婆婆把紙拍在桌上:“你就會拿表格嚇人。”
這句話刺得很準。我確實習慣躲在專業後面。只要把話說成“流程不合規”,就不用承認我真正介意的是他們佔了我的沙發、浴巾、夜晚和婚姻。
我收起方案。
“那我換個說法。
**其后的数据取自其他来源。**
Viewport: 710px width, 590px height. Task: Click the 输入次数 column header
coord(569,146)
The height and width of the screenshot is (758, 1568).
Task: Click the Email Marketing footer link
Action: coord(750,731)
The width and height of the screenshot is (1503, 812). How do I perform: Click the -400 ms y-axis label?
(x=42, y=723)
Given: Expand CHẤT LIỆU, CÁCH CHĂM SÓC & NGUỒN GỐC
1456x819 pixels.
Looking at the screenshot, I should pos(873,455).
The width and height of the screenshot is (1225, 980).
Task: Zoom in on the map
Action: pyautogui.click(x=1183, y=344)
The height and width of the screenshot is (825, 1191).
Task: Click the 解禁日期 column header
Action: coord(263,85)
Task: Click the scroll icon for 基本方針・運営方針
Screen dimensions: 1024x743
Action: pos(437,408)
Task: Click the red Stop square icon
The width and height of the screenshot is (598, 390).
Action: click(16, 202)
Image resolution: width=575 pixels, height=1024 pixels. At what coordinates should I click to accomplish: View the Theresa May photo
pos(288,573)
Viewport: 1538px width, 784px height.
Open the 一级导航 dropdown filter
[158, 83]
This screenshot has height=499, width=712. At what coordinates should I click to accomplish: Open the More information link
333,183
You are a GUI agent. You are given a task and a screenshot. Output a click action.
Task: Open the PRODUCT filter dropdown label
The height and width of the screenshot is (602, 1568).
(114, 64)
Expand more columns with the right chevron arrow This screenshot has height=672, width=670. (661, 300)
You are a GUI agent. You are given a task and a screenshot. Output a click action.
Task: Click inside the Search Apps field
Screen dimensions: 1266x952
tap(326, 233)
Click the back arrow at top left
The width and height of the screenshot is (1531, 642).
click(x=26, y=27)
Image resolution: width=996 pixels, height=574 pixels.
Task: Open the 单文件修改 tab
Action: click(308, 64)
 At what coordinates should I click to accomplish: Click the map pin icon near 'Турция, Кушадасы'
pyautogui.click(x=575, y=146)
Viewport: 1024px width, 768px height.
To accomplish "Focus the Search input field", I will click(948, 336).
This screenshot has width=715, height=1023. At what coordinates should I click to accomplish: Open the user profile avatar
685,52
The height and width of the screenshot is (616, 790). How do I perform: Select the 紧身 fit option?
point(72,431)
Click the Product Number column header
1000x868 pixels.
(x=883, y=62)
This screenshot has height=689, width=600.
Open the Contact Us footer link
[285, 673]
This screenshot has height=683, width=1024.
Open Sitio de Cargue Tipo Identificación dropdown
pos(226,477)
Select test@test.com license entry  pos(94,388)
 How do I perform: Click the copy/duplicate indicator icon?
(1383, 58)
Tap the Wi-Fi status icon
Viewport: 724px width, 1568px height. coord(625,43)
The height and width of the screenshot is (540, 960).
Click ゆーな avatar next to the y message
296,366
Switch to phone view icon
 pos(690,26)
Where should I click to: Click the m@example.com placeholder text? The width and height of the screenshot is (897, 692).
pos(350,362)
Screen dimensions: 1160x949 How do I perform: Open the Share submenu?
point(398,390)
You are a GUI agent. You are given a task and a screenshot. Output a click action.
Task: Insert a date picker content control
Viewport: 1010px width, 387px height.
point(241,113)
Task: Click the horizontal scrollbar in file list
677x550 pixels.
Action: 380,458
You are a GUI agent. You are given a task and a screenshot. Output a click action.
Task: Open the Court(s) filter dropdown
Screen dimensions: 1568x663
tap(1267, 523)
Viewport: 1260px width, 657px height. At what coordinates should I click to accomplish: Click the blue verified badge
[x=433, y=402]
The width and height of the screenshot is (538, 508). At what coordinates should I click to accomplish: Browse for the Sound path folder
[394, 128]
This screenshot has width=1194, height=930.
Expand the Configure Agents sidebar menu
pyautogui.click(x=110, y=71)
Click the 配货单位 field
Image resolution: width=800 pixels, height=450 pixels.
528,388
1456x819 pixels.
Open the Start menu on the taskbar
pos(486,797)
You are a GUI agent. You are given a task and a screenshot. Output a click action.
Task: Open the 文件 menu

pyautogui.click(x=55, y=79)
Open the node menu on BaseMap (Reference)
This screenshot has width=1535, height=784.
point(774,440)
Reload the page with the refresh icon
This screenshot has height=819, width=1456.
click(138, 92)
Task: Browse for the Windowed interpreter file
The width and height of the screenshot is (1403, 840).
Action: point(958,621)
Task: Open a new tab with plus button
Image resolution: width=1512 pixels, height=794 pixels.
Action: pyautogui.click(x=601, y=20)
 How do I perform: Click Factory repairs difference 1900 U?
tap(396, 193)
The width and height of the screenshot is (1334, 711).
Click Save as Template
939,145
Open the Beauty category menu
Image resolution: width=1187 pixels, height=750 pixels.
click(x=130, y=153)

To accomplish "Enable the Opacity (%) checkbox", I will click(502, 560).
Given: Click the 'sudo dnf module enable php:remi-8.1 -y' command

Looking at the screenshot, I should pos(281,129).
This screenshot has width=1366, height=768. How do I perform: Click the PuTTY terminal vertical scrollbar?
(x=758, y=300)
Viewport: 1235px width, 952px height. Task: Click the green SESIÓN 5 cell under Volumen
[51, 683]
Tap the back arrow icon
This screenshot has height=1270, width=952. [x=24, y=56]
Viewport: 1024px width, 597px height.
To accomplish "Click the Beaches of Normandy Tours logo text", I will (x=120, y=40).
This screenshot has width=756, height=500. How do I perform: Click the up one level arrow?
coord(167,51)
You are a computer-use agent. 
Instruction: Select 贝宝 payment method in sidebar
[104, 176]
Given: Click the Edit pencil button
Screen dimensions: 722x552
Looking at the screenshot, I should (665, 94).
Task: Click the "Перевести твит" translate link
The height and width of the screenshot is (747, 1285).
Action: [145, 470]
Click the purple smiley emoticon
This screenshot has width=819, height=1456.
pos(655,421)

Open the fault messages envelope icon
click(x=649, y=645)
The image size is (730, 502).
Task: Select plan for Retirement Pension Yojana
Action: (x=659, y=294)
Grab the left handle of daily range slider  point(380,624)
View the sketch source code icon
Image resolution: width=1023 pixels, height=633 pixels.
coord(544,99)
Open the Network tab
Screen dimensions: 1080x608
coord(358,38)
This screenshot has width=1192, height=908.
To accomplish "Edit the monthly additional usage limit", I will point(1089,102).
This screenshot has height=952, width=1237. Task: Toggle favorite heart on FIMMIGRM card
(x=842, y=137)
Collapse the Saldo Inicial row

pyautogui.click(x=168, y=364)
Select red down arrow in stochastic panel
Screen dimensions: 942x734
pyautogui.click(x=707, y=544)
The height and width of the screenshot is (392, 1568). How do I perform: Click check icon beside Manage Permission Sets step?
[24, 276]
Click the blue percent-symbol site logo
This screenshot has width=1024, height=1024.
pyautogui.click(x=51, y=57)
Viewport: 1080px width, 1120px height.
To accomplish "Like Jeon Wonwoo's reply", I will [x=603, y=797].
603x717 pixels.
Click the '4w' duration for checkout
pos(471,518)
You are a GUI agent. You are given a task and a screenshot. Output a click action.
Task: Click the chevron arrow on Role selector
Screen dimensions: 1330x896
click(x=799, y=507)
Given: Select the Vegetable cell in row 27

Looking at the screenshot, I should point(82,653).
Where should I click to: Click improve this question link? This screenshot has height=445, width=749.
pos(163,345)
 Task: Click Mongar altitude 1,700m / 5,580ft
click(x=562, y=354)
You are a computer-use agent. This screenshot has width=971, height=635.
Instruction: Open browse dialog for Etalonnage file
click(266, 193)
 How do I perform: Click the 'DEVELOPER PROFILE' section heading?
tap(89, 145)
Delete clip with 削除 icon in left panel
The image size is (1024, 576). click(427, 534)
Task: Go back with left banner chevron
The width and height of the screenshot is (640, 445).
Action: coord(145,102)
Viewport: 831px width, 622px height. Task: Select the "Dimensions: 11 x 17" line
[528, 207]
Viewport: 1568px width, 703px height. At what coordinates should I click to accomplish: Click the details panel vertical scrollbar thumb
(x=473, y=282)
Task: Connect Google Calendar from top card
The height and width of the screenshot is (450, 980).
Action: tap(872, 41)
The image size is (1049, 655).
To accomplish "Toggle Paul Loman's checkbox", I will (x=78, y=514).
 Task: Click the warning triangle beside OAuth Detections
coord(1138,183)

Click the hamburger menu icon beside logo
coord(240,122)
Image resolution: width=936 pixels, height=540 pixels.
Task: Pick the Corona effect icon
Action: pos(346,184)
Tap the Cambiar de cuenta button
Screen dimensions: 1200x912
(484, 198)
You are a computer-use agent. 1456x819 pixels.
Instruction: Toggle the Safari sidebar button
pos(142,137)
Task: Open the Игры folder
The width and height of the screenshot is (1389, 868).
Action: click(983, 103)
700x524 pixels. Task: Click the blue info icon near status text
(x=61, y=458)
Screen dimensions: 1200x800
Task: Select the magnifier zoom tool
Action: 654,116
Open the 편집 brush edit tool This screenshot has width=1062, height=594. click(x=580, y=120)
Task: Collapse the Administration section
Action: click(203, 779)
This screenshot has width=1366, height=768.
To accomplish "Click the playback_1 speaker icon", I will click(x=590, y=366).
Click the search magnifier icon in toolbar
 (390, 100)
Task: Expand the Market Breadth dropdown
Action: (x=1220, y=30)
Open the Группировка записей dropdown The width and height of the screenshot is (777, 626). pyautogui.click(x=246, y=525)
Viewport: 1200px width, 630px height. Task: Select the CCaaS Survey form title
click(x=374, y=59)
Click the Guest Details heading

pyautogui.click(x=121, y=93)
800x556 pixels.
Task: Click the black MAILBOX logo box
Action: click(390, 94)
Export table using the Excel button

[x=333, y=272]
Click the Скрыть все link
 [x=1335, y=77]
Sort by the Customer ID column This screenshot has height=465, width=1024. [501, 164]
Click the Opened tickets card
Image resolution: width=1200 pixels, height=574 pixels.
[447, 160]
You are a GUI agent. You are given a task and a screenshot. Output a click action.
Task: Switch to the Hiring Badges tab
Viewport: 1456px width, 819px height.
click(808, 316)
媽,我不願意把家開放給陌生人。我需要回家後能關門,需要任何訪客先問我。這不是工作要求,是我個人的要求。”
婆婆看著我,像第一次聽見我說人話。
周嶼卻從廚房出來:“你都搬走了,還管家裡開不開門?”
“因為我的東西還在那裡,因為我們還沒離婚,因為你們製造的風險可能找上我。”
“別動不動說離婚。”
“是你先把我排除在家之外。”
他臉沉下來:“你非要把媽唯一的樂趣也搬走?”
我把配鑰匙小票放到桌上。
“六把鑰匙。現在只回來三把。你要談樂趣,先告訴我另外三把在哪兒。”
周嶼掃了一眼,沒碰。
婆婆卻愣了:“六把?我只讓你配三把備用。”
屋裡靜了。
周嶼很快說:“師傅記錯了。”
我沒有拆穿他,只提出最後期限:“明晚六點前,全部放進鐵盒。
少一把,直接換鎖。”
離開時,婆婆追到樓道。
她塞給我一部老式按鍵手機,是許苗的備用機。
“這個你替她收著。”她壓低聲音,“我不會辦那些手續,可她上次半夜跑出來,腳上連襪子都沒有。你們單位下班了,派出所問她受沒受傷,她說沒有。是我給她開的門。”
我接過手機。
她做錯了很多事。
可那扇失控的門,也確實曾在一個女人最需要的時候開啟。
我不再想砸掉它。
我要做的是給它裝上門檻、門鎖和退路。